Since CMS’s recent re-emergence as a last-resort treatment of infections caused by XDR pathogens (including Acinetobacter baumanii, Pseudomonas aeruginosa and Klebsiella pneumonia), many authors have investigated its adverse effects, sellectchem in particular, its potential nephrotoxicity. Like aminoglycosides, the polymyxins cause damage to the kidneys at the level of the proximal tubules, where both classes of drugs are extensively reabsorbed via the endocytic receptor protein megalin . Colistin was originally used in the 1960s to combat infections caused by gram-negative bacteria, but it was abandoned in the 1970s because of its reported association with high nephrotoxicity rates [13,19] and because new, apparently less toxic antibiotics (for example, the aminoglycosides) were becoming available.

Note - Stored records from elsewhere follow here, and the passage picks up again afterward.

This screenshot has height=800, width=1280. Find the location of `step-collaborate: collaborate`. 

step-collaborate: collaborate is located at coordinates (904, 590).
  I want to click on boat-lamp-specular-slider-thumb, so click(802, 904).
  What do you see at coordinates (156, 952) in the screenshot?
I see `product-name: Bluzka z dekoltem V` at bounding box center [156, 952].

Several studies published over the past decade, however, have demonstrated that CMS is not associated with serious adverse effects, and although nephrotoxicity incidence rates varied (0% to 32%) [20-24], they were clearly lower than those reported in the 1960s and 1970s. The differences between older and more recent findings have been attributed to various factors, including the increased presence of chemical impurities in older colistin preparations, the variable definitions of acute renal impairment used in the various studies, closer monitoring and, last but not least, the improved maintenance of patient hydration by today’s physicians .Research endorsed by the Acute Dialysis Quality Initiative led to the publication of the RIFLE classification, with standardized criteria for various degrees of renal dysfunction .
The RIFLE approach can detect AKI with high sensitivity and high specificity. It can also be used to predict the prognosis of affected patients, and it provides a useful framework for comparing the results of different studies. Two recent studies that used the RIFLE criteria to investigate colistin-related nephrotoxicity [25,26] documented high incidences of mild renal impairment (about 43%) in both cohorts (even though the two populations differed in terms of illness severity).Indeed, in most recent studies, the colistin-treated populations have been heterogeneous in terms of baseline illness severity, baseline renal function and treatment variables, including daily doses and duration of treatment.
Daily doses of CMS used in these studies ranged from 3 million to 11 million IU [21,25,27-30]. To make matters worse, there is also wide variation involving the type of preparation used, that is, CMS (where Dacomitinib 2 million IUs correspond to 160 mg of the drug) versus colistin base (where 2 million IUs equals 60 mg). The importance of universal dosing terminology has been emphasized by several investigators [19,20].This antibiotic is being used with increasing frequency to treat critically ill patients – despite the absence of clinical guidelines and dosing recommendations for this particular population.